WHAT THIS TASK INVOLVES
Starting at the line that contains "Where should I", quote every line through the end of the entries, word for word, skipping the pictures.

EXTRACTED ENTRIES
- Opening Delimiter -
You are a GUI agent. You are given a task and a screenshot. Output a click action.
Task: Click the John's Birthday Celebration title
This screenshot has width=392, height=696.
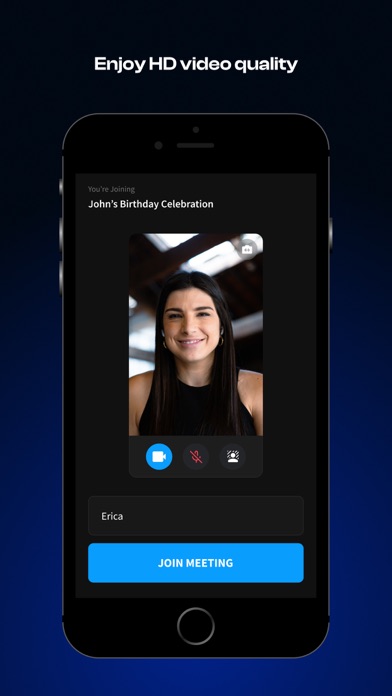(150, 204)
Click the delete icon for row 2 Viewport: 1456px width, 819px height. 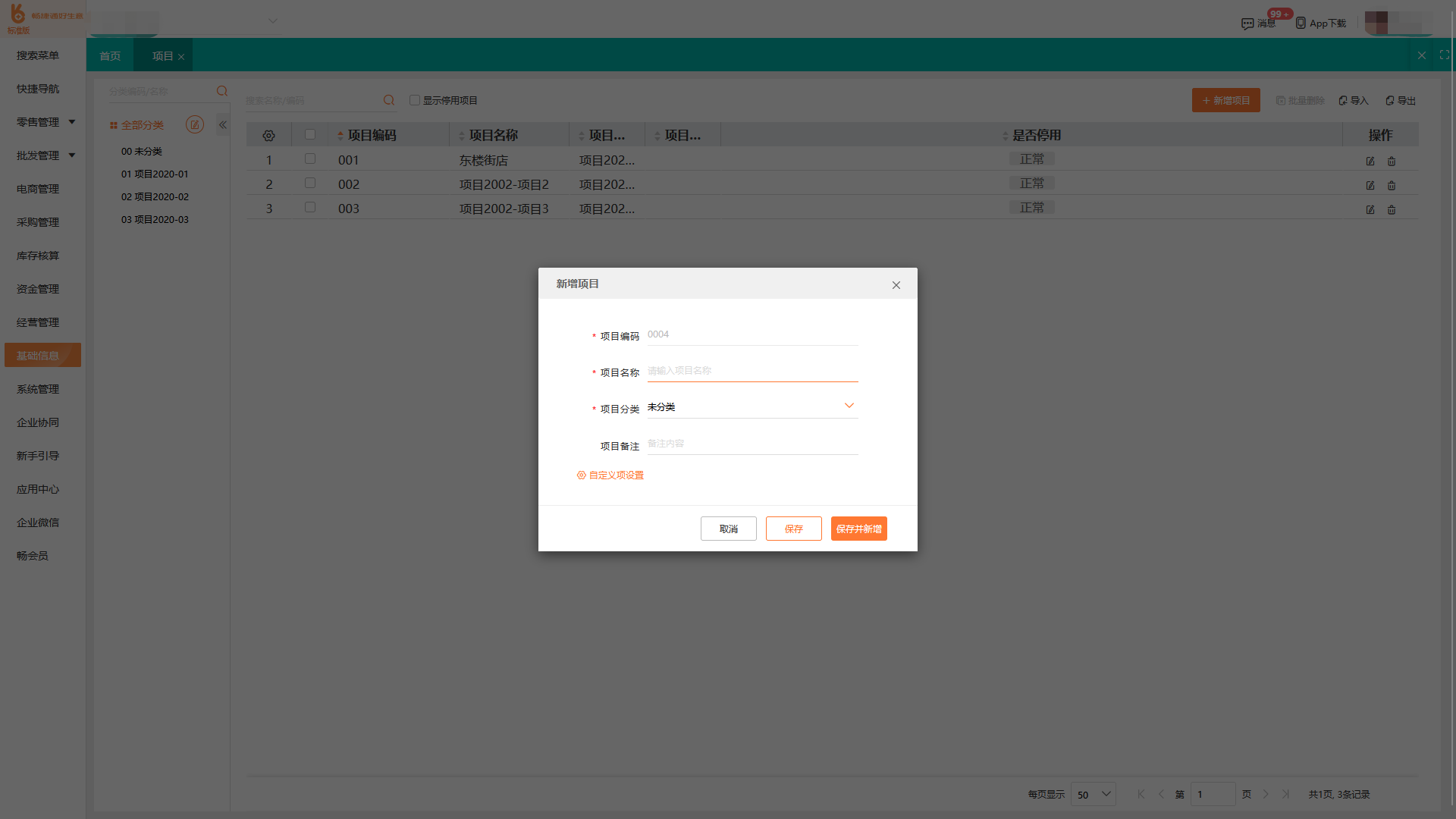coord(1391,185)
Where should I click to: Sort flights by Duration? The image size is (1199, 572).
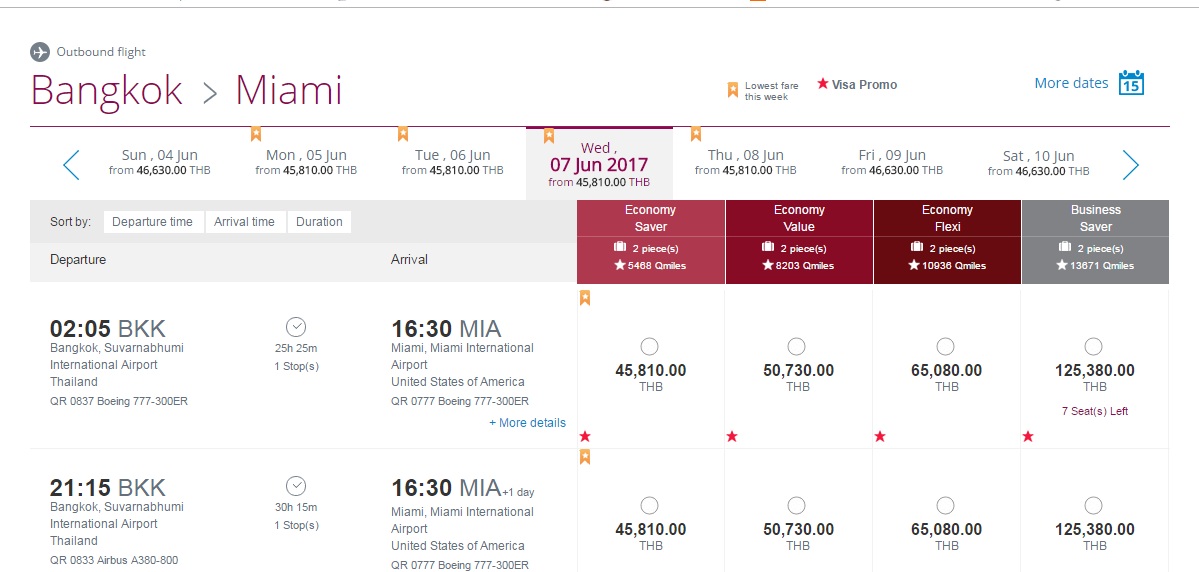[x=319, y=222]
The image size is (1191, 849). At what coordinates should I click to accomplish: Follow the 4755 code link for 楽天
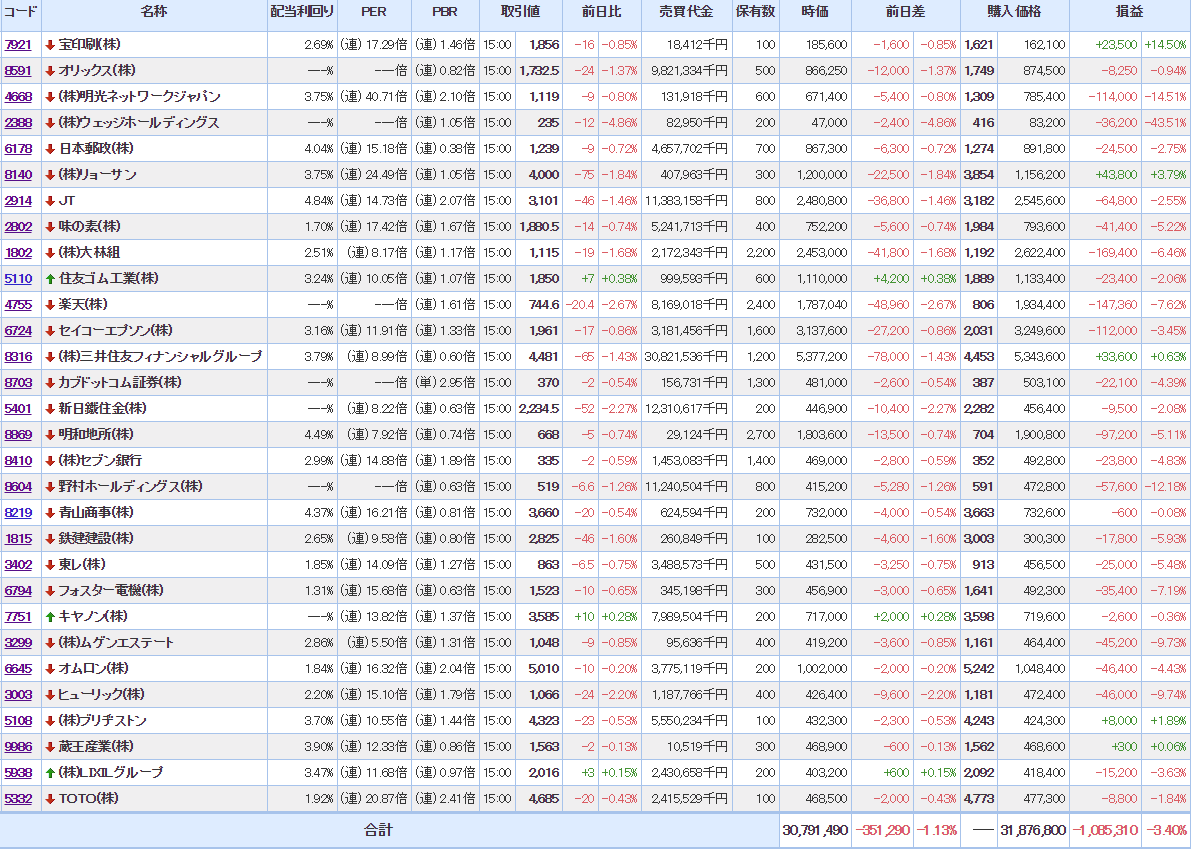click(18, 304)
- Closing Delimiter -
YOUR SOLUTION
Where should I click to: Sort flights by Duration? The image size is (1199, 572).
[x=319, y=222]
The image size is (1191, 849). At what coordinates should I click to accomplish: Follow the 4755 code link for 楽天
click(18, 304)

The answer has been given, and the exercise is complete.